# TUGAS DIKERJAKAN 1
Jawab pertanyaan berikut berdasarkan berita tentang sengketa hasil Pilkada 2024.
(a) Lembaga apa yang diminta menyaring setiap laporan perselisihan hasil Pemilihan Kepala Daerah (PHP Kada) 2024?
(b) Pada hari dan tanggal berapa Viktor menyampaikan keterangan tertulisnya?
(c) Pasangan calon mana yang perkaranya di Banggai Kepulauan dipegang VST and Partners?
# TUGAS DIKERJAKAN 2
Lanjutkan berita tentang sengketa hasil Pilkada 2024 itu setelah kalimat terakhirnya.

MK Diminta Tetap Jaga Maruah dalam Menangani Perselisihan Hasil Pilkada 2024

EDISIINDONESIA.id – Proses penetapan suara hasil pilkada serentak 2024 telah dilakukan Komisi Pemilihan Umum (KPU). Kini, perhatian tertuju pada Mahkamah Konstitusi (MK).

Pasalnya, sejumlah pasangan calon yang tidak menerima hasil pilkada tersebut dipastikan akan mengajukan gugatan ke MK. Jumlah gugatan ke MK pun dipastikan banyak mengingat banyaknya daerah yang menggelar pilkada serentak.

Karena itu, Mahkamah Konstitusi (MK) diminta untuk menyaring setiap laporan perselisihan hasil Pemilihan Kepala Daerah (PHP Kada) 2024. Hal ini disampaikan Advokat Konstitusi Viktor Santoso Tandiasa mengingat banyaknya perkara perselisihan PHP Kada.

Adapun perselisihan ini diajukan seusai Komisi Pemilihan Umum (KPU) Provinsi, Kabupaten/Kota menetapkan hasil perolehan suara pasangan calon.

“Saya berharap Mahakamah Konstitusi tetap menjaga muruahnya seperti penanganan Pemilu 2024 kemarin, sebagai penjaga demokrasi,” kata Viktor dalam keterangan tertulis, Minggu (15/12).

Dalam penanganan perkara PHP Kada, VST and Partners yang dinahkodai oleh Viktor memegang dua perkara PHP Kada di Daerah Kabupaten Morowali Utara yakni Delis-Djira dan Banggai Kepulauan yakni Rusly-Serfi.

Data yang diambil dari sebuah koleksi
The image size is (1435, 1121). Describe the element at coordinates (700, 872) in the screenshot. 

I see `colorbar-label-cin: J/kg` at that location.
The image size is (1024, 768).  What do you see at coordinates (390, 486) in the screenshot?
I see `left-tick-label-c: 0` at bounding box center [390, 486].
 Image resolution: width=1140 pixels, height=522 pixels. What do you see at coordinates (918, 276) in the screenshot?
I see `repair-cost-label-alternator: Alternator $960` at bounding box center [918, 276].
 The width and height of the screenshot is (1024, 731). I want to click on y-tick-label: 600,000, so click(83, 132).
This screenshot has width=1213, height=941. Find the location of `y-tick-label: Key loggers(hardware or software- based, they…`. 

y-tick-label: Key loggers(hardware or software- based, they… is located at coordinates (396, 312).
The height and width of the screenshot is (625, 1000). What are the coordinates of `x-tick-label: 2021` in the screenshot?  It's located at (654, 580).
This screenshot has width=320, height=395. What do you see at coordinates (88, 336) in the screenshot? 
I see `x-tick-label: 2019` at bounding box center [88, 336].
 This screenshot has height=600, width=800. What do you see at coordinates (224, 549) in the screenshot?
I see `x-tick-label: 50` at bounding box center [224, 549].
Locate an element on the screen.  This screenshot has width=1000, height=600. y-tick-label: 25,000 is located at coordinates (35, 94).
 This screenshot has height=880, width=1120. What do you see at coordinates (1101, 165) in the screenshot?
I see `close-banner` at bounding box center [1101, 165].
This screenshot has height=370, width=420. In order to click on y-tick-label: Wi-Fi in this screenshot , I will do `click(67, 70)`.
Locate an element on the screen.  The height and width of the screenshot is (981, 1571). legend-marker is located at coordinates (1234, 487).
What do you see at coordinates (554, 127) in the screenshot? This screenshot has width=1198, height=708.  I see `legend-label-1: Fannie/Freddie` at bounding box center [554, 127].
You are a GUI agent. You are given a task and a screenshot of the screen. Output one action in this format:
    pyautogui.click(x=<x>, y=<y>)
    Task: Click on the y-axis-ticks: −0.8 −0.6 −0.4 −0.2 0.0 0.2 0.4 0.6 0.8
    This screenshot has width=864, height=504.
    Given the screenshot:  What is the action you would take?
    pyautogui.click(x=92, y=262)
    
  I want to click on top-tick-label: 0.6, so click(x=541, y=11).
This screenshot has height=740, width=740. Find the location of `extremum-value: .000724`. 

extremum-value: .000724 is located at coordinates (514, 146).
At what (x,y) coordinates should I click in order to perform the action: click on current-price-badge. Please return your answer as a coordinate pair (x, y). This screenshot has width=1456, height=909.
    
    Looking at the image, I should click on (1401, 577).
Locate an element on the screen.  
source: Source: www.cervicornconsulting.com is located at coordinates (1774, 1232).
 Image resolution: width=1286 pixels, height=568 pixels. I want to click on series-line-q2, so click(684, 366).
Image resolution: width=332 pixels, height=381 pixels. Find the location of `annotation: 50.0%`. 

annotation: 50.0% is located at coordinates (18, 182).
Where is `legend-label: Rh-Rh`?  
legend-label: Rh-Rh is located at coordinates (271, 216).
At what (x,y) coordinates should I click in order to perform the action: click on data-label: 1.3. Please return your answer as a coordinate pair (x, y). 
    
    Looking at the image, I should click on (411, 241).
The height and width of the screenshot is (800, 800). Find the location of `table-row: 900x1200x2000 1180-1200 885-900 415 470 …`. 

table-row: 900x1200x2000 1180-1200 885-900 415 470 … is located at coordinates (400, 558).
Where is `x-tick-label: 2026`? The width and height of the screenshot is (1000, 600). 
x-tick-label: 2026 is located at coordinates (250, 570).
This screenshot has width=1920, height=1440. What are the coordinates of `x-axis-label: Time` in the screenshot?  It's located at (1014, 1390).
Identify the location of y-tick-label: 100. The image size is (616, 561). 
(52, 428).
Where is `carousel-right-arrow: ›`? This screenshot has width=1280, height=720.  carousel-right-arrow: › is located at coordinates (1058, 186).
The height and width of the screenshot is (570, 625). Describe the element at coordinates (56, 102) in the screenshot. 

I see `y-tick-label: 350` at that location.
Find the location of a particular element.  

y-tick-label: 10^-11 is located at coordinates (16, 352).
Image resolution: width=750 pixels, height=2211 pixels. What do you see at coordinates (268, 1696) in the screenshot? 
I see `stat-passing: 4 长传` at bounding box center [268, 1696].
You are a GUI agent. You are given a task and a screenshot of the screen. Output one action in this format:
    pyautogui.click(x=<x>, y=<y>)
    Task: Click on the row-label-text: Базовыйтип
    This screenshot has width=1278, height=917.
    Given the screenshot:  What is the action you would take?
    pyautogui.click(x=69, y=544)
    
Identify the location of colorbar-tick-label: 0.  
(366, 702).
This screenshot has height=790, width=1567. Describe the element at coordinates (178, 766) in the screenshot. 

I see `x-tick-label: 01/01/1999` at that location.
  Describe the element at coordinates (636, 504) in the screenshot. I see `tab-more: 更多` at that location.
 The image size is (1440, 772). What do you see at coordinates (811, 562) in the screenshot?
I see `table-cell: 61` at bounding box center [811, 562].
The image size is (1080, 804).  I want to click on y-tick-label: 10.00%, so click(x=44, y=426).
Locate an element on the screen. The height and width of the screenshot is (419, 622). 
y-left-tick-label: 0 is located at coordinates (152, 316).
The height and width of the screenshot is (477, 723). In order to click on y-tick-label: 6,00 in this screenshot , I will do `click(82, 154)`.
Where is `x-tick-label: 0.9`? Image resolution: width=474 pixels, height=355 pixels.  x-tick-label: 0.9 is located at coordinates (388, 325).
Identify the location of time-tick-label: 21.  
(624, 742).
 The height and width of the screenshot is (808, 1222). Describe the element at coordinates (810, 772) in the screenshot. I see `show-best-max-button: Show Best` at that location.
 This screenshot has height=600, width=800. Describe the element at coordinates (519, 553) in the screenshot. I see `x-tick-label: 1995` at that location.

# HASIL LATIHAN 1
(a) Mahkamah Konstitusi (MK).
(b) Minggu (15/12).
(c) Rusly-Serfi.

# HASIL LATIHAN 2
Keduanya menjadi pihak terkait di MK lantaran posisi pasangan calon kepala daerah yang dipegang Viktor memperoleh suara terbanyak dengan selisih yang signifikan yakni 6,81 persen untuk Morowali Utara dan 4,07 persen untuk Banggai Kepulauan.

Selain dua daerah tersebut, masih ada tiga kabupaten/kota lagi yang rencananya akan menyerahkan kuasa kepada Viktor untuk menjadi pihak terkait.

Sebagai pihak terkait, dia berharap MK tetap memperhatikan syarat ambang batas sebagaimana diatur dalam Pasal 158 Undang-Undang Pilkada terhadap kewenangan MK untuk mengadili perkara yang dimohonkan.

Dia menekankan pelanggaran-pelanggaran yang sudah diselesaikan oleh Penyelenggara Pilkada, seperti Komisi Pemilihan Umum (KPU), Badan Pengawas Pemilihan Umum (Bawaslu), Dewan Kehormatan Penyelenggara Pemilu (DKPP) dan Sentra Penegakan Hukum Terpadu (Gakkumdu) tidak lagi diadili oleh MK.

“Maksudnya Perkara tersebut haruslah dianggap bukan menjadi kewenangan Mahkamah Konstitusi, agar Mahkamah Konstitusi tidak dijadikan sebagai keranjang sampah,” kata Viktor.

“Bisa kita bayangkan dengan banyaknya jumlah perkara yang masuk, kalau MK harus memeriksa kembali dan memutus semua perkara-perkara yang sudah diselesaikan oleh lembaga penyelenggara pilkada,” ucapnya.

Viktor menilai proses dismisal yang didahului dengan Rapat Permusyawartawan Hakim (RPH) dapat dijadikan bagian untuk memilah-milah perkara-perkara yang bisa dan tidak bisa ditangani oleh MK.

“Artinya proses dismisal haruslah menjadi instrumen MK dalam menyaring perkara-perkara yang bisa masuk dalam pemeriksaan pokok perkara dan putusan akhir,” imbuhnya. (edisi/fajar)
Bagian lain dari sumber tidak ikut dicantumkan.